**Work required:**
Retype, exactly as they appear below, the lines between the line holding "The width and height of the screenshot is (1200, 675)." and the line holding "Open the Help link near version", both ends included.

[Data extracted from a collection]
....

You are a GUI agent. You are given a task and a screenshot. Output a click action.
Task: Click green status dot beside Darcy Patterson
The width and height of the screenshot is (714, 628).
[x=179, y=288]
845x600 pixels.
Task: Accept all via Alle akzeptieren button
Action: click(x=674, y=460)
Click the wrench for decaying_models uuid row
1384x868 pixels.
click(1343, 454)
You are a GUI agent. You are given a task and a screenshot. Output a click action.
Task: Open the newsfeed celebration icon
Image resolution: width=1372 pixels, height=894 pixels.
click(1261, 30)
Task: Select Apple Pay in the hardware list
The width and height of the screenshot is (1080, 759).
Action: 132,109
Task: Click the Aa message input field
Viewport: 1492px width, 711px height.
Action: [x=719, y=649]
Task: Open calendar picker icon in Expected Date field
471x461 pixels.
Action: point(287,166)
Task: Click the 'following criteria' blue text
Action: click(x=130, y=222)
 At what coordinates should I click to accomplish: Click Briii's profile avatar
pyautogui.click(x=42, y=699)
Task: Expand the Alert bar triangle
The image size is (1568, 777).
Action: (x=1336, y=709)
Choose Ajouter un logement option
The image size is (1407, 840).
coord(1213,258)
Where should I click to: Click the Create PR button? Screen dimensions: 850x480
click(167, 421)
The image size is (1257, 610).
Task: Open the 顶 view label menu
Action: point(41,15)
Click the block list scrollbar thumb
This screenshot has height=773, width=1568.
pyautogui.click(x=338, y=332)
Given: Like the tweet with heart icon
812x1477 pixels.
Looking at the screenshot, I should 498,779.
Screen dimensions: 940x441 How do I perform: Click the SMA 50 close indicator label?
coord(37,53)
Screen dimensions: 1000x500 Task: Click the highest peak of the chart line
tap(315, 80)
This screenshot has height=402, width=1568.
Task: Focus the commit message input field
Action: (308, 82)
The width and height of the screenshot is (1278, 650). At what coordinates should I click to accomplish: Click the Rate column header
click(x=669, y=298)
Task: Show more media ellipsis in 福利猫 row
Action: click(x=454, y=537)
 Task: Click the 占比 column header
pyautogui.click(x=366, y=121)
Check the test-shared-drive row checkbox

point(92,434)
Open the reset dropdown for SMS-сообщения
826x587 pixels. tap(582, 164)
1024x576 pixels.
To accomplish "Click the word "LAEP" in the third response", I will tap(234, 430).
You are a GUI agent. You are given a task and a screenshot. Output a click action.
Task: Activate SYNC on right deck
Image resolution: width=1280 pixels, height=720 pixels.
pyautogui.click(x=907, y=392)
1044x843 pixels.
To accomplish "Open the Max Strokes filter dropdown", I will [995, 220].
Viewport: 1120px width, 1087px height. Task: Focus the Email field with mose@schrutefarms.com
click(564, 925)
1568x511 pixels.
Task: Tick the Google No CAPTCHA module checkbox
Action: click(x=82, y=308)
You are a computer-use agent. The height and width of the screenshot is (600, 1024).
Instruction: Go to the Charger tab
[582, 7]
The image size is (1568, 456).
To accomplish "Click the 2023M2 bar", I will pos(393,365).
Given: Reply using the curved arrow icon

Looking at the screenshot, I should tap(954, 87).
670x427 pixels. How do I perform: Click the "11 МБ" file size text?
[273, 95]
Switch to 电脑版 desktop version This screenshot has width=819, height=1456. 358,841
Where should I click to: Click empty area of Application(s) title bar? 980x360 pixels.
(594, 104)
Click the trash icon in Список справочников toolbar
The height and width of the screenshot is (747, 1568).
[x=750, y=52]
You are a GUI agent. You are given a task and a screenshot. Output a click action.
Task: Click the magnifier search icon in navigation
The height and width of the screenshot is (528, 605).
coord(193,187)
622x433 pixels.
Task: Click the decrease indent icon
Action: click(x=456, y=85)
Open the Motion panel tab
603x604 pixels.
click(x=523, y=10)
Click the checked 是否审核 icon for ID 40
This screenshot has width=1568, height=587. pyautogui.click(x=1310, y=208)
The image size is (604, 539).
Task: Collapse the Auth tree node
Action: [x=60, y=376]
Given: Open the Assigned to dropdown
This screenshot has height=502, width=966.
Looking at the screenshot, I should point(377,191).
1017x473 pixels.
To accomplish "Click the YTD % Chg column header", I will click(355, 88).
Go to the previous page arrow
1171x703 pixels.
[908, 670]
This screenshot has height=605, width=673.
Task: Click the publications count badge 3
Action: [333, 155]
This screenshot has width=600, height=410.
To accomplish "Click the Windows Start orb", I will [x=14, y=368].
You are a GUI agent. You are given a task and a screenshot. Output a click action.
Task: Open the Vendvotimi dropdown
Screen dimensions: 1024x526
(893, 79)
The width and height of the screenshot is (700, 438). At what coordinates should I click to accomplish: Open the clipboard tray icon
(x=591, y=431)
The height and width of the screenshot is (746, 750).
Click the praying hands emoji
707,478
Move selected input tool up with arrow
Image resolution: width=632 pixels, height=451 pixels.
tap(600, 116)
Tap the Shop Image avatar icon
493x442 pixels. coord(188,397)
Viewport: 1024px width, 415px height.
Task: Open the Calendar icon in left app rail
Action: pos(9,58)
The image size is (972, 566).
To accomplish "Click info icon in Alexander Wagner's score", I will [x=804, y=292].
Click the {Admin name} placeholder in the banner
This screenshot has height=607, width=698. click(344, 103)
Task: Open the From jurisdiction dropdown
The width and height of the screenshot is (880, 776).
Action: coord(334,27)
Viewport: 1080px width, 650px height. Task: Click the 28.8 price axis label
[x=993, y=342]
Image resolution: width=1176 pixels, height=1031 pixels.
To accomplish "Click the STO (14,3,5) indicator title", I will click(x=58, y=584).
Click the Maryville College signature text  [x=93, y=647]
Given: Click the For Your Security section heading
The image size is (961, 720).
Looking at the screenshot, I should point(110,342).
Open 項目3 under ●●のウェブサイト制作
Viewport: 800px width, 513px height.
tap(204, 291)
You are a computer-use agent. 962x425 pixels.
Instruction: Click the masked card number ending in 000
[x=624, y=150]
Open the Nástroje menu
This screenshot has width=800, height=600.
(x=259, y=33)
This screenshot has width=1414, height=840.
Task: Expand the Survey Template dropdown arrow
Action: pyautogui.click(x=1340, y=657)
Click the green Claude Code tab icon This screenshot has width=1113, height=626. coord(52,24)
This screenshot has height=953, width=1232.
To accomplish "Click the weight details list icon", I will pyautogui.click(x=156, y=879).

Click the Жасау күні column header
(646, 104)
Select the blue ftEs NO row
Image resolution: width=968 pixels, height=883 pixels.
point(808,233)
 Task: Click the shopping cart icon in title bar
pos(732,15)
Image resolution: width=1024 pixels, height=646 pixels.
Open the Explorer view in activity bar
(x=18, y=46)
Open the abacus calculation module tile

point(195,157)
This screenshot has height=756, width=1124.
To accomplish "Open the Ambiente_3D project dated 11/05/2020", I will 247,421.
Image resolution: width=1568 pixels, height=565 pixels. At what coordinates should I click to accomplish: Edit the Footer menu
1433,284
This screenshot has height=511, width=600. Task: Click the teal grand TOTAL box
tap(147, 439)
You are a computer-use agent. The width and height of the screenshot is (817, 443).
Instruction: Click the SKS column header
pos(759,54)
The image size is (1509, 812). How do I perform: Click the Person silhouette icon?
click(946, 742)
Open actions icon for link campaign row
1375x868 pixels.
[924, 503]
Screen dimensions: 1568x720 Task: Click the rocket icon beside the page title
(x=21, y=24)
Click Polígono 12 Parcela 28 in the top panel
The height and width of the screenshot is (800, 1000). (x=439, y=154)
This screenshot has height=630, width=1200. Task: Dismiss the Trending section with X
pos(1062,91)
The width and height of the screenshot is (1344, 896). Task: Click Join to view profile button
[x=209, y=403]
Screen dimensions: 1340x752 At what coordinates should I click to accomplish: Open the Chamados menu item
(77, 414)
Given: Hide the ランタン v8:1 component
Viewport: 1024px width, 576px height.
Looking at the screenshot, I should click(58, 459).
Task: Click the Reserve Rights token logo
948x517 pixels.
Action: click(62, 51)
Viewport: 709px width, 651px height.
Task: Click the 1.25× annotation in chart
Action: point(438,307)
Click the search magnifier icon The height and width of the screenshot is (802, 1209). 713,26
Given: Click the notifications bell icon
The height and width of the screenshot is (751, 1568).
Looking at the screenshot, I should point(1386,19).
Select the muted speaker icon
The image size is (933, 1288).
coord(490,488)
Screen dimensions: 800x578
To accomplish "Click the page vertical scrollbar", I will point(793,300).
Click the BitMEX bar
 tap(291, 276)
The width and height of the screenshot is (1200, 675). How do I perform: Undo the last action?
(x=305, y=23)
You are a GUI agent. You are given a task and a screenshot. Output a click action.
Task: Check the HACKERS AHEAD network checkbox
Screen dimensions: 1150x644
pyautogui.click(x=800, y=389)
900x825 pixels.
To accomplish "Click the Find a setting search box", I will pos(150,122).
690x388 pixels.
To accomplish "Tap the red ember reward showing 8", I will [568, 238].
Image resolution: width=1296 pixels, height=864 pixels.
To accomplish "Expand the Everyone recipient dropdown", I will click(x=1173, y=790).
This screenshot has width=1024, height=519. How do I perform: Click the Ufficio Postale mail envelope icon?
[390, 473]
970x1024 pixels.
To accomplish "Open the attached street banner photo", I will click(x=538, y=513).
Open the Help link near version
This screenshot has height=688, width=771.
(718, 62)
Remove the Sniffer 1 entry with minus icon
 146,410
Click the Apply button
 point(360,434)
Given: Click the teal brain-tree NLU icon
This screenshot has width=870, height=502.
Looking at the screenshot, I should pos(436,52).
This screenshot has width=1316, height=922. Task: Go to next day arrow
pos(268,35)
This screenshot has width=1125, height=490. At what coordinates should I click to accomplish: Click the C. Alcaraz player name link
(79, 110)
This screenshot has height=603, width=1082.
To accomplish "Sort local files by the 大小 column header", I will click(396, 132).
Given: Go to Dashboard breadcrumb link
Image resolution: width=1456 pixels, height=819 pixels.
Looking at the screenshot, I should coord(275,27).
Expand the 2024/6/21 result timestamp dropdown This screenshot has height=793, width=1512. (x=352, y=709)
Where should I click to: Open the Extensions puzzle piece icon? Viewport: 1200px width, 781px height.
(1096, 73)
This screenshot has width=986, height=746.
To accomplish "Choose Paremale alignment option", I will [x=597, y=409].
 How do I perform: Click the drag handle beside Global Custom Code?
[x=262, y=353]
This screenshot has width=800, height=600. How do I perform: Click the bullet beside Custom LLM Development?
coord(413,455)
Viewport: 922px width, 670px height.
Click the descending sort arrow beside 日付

....

**Worked solution:**
The width and height of the screenshot is (1200, 675). How do I perform: Undo the last action?
(x=305, y=23)
You are a GUI agent. You are given a task and a screenshot. Output a click action.
Task: Check the HACKERS AHEAD network checkbox
Screen dimensions: 1150x644
pyautogui.click(x=800, y=389)
900x825 pixels.
To accomplish "Click the Find a setting search box", I will pos(150,122).
690x388 pixels.
To accomplish "Tap the red ember reward showing 8", I will [568, 238].
Image resolution: width=1296 pixels, height=864 pixels.
To accomplish "Expand the Everyone recipient dropdown", I will click(x=1173, y=790).
This screenshot has width=1024, height=519. How do I perform: Click the Ufficio Postale mail envelope icon?
[390, 473]
970x1024 pixels.
To accomplish "Open the attached street banner photo", I will click(x=538, y=513).
Open the Help link near version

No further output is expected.